▸ About this task:
Beneath this task are records; state how many of their lines hold the word "menu", and nothing else.

---- Supplied records

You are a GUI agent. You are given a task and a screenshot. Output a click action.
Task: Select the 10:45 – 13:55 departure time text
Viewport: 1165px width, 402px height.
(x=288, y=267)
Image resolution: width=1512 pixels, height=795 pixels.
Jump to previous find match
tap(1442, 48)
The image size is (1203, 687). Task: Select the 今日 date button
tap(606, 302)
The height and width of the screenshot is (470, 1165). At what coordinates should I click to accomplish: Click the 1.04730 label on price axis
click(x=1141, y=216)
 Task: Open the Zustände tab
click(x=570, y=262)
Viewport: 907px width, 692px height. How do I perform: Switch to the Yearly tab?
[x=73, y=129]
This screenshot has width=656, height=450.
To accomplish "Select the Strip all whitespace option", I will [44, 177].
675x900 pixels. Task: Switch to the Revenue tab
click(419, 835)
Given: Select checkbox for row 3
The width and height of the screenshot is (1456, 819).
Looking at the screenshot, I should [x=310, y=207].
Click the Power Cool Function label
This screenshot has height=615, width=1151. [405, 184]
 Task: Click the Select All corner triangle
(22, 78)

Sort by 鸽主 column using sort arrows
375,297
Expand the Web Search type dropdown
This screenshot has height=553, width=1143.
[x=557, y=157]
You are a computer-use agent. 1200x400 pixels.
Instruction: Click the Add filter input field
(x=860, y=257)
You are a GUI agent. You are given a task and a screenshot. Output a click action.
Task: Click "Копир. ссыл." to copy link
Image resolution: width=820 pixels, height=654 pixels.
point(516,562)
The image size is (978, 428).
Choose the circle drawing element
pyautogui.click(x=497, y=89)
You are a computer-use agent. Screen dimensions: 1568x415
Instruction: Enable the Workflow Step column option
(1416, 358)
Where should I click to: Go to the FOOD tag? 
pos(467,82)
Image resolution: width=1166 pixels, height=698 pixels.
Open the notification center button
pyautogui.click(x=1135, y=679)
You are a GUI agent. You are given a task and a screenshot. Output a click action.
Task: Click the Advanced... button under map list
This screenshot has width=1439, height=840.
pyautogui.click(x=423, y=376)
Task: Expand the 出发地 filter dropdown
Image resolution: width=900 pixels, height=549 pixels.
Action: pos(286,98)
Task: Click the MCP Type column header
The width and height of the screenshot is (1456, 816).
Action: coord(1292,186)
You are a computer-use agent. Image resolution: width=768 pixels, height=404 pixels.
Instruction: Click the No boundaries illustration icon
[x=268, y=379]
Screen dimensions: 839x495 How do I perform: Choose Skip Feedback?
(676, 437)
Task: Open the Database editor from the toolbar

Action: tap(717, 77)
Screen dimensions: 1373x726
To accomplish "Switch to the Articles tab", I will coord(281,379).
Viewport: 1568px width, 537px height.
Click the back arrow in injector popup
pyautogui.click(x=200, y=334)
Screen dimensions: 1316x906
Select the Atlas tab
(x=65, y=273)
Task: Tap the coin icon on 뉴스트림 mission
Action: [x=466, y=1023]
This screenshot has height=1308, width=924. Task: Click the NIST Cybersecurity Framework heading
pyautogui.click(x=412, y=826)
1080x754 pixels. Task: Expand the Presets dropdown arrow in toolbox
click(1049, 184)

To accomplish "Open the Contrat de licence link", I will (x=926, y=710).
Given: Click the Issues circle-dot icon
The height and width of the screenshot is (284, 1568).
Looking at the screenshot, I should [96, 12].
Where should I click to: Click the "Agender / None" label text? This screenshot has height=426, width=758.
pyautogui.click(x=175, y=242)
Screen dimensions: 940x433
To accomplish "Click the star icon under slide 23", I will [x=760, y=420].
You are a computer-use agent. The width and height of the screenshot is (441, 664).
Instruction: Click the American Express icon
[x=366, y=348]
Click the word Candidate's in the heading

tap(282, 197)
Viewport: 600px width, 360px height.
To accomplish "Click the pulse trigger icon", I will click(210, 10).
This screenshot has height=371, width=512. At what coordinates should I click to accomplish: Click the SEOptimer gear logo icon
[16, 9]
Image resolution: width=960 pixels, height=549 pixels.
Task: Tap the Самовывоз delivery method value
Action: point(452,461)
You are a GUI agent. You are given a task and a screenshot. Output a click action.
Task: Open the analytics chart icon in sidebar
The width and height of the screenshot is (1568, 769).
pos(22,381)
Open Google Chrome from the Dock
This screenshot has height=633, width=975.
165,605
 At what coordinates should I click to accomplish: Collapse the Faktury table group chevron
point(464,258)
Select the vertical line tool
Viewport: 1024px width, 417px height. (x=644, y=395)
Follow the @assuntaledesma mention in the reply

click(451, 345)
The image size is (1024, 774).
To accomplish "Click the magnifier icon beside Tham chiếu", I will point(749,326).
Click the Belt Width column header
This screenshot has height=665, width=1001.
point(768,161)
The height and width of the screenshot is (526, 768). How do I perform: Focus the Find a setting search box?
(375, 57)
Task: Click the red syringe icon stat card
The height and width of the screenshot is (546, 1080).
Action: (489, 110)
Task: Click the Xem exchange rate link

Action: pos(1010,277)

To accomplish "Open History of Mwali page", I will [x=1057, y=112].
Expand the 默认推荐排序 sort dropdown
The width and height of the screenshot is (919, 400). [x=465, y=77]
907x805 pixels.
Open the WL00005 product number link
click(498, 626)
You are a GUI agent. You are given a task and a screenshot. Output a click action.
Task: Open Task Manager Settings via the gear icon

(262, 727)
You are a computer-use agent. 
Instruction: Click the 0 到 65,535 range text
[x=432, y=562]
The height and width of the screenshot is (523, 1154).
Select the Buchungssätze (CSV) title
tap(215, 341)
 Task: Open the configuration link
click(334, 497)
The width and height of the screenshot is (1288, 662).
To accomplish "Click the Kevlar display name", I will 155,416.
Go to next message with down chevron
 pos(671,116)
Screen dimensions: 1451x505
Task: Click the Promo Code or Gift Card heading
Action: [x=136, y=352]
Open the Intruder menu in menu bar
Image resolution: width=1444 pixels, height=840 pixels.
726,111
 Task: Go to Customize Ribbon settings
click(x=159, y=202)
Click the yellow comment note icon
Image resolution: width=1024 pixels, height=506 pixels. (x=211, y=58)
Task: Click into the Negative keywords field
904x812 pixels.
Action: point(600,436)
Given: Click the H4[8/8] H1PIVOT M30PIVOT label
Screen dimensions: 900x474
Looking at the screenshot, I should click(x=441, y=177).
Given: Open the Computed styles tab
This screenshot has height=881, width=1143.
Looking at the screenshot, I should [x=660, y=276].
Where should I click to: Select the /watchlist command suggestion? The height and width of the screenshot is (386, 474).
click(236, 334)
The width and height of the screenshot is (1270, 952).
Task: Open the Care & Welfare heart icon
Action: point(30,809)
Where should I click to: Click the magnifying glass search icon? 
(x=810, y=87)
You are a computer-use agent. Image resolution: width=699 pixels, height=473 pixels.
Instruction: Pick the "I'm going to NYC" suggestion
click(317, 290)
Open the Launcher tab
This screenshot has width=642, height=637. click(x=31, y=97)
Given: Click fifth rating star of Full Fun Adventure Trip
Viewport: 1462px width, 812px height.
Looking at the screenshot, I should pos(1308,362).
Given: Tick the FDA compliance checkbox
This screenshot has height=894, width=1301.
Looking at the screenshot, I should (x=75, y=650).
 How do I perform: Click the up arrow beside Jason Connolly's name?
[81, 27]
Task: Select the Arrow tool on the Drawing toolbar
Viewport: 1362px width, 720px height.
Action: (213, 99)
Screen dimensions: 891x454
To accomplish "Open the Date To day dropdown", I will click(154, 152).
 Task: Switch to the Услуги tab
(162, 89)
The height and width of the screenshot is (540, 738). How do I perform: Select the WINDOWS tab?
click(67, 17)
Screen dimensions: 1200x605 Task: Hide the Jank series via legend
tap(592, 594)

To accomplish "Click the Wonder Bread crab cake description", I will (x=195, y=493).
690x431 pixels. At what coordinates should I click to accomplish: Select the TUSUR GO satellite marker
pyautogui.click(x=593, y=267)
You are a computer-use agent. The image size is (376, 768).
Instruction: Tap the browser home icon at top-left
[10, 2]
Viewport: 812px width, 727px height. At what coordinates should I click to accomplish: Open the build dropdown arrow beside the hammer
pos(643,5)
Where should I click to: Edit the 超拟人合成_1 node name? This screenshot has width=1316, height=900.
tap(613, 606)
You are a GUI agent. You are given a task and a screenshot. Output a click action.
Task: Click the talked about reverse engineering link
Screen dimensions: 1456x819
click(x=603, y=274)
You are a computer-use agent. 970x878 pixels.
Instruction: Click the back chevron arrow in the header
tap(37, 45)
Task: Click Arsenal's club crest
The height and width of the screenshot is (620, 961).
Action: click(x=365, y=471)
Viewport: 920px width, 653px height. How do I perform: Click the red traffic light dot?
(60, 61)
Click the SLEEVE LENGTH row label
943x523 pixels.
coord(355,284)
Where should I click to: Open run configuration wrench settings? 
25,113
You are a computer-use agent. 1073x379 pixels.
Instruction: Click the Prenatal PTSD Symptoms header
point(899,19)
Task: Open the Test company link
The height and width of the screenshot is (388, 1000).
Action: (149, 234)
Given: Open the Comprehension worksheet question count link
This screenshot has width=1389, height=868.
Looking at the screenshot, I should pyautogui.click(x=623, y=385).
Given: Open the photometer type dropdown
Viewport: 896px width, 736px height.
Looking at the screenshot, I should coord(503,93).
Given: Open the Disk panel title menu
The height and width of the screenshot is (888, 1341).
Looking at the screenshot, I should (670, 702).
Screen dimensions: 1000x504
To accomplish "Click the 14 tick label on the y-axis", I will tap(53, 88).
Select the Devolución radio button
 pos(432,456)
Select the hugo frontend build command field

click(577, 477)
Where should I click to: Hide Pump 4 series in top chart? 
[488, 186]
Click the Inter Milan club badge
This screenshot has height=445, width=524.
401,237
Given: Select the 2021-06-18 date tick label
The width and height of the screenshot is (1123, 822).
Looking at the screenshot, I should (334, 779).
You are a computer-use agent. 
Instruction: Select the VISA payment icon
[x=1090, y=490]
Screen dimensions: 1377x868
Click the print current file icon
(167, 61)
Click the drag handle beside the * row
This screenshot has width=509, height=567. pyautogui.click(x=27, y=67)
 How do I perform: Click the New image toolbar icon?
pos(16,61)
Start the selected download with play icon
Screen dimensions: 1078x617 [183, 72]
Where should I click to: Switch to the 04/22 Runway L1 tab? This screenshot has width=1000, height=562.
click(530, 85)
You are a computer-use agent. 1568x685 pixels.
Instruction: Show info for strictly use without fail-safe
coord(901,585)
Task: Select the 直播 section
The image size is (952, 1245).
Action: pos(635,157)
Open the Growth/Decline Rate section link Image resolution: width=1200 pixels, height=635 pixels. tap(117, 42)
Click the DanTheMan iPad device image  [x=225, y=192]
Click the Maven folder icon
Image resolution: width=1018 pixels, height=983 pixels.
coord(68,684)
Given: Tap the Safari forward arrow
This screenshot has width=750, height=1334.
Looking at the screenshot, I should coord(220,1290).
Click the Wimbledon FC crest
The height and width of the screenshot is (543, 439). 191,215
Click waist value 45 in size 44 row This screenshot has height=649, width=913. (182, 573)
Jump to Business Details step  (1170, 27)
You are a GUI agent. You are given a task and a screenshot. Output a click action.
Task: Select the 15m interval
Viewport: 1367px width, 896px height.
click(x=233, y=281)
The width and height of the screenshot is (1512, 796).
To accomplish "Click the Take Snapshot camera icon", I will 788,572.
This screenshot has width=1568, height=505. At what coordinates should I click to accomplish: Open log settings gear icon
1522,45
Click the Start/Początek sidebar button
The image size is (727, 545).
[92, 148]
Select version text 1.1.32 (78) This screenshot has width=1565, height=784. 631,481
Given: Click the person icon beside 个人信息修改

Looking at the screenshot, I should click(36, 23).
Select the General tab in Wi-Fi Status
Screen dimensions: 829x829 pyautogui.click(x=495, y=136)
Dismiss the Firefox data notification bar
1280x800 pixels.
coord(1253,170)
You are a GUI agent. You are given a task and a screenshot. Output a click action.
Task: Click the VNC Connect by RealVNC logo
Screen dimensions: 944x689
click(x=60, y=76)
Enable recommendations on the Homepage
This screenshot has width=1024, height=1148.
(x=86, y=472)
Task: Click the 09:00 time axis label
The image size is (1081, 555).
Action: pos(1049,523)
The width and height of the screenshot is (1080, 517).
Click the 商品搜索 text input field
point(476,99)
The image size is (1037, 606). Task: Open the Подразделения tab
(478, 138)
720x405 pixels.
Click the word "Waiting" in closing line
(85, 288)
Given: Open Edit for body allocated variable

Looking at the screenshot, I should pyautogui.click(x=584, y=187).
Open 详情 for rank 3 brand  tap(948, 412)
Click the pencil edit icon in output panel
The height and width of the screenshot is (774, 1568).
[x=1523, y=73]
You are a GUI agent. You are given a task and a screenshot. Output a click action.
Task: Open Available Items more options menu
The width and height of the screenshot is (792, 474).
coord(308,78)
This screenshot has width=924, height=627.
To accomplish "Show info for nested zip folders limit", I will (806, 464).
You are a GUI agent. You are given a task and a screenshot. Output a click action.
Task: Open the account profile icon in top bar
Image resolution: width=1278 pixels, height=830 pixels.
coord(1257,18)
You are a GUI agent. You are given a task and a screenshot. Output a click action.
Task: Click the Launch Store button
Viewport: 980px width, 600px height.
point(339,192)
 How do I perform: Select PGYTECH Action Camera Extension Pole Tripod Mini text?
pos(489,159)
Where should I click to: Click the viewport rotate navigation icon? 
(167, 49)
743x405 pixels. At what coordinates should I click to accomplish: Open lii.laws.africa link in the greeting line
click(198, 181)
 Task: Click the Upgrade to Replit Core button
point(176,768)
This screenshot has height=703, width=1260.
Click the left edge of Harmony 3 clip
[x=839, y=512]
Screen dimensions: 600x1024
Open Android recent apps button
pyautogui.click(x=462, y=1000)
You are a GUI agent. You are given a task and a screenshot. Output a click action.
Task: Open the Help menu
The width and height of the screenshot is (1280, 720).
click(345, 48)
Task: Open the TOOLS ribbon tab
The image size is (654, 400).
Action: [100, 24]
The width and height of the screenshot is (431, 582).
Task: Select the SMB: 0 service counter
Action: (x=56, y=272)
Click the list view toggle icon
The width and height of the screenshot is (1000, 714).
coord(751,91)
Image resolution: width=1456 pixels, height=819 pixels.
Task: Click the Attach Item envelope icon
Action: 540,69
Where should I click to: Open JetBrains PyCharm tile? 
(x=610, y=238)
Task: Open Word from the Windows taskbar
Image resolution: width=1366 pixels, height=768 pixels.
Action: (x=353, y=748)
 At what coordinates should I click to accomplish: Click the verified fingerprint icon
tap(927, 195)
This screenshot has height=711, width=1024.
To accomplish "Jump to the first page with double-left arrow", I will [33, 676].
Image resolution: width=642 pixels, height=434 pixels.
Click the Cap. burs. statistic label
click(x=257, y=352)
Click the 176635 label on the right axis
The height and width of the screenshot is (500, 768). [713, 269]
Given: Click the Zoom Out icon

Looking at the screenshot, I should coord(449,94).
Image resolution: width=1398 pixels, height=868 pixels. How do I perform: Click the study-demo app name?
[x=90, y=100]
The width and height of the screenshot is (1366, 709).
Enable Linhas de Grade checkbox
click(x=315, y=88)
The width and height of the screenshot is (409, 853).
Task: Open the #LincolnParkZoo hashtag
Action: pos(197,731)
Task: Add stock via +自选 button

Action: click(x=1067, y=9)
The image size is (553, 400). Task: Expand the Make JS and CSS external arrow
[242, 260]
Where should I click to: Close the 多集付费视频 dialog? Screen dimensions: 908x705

--------

▸ Written response:
4